The first location seems quite tame in comparison to the rest of the game; A beach resort on the island of Banoi (a made up location) which is both beautiful and deadly. Zombies lurk everywhere and you get to spend quite a bit of time on the resort before being shifted off to a new location (which takes you through an infested hotel, a city, a jungle area and even a prison). All of which have a huge multitude of main and side quests you must complete for NPCs which help flesh out the story, give you helpful background information and more importantly, give you XP to level up your character. The character progression system is mostly centered around 'Perks' you get to choose at each level advancement. You don't much get to choose character stats, but you have choice of these perks which boost attacks and damage (among other attributes), allowing you to become a more efficient killer of the undead. You're going to need them, as mentioned above, the enemies are relentless.

You'll be spending quite a lot of time checking out these menus

You can enlist a friend (or 3) or some strangers to help you through the quests and they do help when every one is on the same page (friends work best in this regard), but it's kind of a mess when players want nothing more than to screw with you, kick you out of the game (even if you're hosting) or decide to play a later part in the game, which isn't the fault of the game or the developer, but it still sticks as a point of frustration. So.... more often than not, I stuck with my single player mode (which is exactly the same, sans help) which I hear is harder, but I didn't have too much issues with it as I like to take my time anyways and approach things with a bit of a tactical mind rather than rushing hoards in hopes I survive out of luck. Thankfully, Co-op is as easy as setting your player account to allow people to join your game and they can do so dynamically on the fly. It's much better than a separate mode that feels half cooked; especially when you can find decent people to play with.

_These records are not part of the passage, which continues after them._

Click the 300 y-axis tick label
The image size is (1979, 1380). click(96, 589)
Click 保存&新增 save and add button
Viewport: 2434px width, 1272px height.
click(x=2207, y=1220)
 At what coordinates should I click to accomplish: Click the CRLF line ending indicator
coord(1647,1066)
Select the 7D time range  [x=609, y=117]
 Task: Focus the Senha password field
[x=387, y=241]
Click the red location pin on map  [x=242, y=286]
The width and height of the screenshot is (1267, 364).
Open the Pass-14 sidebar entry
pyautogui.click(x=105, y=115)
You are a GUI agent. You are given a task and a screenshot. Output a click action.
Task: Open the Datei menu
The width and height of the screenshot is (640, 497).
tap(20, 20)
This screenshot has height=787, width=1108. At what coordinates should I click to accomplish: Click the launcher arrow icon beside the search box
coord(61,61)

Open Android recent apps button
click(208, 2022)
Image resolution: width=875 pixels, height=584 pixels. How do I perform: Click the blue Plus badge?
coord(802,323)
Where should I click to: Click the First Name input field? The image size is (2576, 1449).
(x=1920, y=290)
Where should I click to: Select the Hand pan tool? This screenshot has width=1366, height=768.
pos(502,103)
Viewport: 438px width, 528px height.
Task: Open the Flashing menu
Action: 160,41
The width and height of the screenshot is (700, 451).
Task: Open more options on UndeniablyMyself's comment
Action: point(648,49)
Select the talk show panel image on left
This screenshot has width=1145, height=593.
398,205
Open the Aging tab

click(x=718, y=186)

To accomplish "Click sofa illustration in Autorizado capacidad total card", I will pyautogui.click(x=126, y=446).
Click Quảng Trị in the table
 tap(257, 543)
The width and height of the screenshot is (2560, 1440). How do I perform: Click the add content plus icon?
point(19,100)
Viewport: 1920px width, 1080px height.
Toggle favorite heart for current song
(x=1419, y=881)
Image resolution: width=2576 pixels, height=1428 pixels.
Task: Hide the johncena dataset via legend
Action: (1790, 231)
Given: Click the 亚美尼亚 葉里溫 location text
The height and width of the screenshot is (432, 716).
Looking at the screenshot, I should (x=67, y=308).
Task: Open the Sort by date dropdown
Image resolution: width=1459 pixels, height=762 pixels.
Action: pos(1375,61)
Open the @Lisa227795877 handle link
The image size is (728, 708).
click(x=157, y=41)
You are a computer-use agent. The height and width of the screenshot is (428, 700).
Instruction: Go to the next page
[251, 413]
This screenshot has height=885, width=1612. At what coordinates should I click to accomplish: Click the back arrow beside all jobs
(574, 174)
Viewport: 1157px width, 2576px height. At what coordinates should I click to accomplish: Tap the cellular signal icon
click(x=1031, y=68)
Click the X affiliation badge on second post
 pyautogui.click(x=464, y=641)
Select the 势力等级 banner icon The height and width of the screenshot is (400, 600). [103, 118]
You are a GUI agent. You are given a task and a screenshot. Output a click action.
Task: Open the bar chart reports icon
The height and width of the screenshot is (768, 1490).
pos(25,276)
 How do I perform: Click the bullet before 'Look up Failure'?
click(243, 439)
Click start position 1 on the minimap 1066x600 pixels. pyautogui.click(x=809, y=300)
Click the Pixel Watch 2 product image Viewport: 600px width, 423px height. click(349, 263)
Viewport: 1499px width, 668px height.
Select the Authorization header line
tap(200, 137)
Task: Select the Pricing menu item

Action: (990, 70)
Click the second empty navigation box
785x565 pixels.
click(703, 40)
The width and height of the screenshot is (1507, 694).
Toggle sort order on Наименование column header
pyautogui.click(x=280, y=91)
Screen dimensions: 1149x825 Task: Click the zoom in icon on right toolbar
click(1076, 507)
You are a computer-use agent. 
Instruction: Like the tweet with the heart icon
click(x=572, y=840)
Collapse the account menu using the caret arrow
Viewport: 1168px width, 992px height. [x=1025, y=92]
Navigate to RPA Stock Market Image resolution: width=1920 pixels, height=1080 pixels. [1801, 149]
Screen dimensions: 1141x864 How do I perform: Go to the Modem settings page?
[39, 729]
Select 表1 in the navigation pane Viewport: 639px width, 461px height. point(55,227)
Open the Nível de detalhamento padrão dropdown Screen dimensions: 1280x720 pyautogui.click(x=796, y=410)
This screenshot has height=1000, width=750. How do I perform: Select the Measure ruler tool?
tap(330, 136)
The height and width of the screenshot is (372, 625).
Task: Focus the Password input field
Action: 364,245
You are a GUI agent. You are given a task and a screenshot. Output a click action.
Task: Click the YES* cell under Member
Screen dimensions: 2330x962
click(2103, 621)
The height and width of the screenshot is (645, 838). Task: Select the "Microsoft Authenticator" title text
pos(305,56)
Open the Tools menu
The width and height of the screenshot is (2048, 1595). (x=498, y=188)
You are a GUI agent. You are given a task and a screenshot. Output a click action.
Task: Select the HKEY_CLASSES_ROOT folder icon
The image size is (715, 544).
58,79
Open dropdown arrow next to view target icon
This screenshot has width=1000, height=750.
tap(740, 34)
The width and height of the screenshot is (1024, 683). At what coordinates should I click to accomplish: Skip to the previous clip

At the end of the day however, the game has impressed me with it's atmosphere which sucks you in quite well and allows you to experience the terrifying idea of a zombie apocalypse from the eyes of a pretty average character. The game pulls the reins on you with weapon degradation and zombies that level up as you do, attacking you with some pretty powerful attacks so you never feel like a super powered hero whom nothing can touch. I've run into a few glitches that forced me to reset the system, but aside from those and the occasional douche-bag co-op partner, I couldn't be happier with the title. It's held my interest part way though with a friend, through an entire play-through by myself and still as I've started a new game with my finished character. Spectacular game, the likes of which I'm excited to see continue with the upcoming semi-sequel 'Riptide' and the prospects of a new title down the line.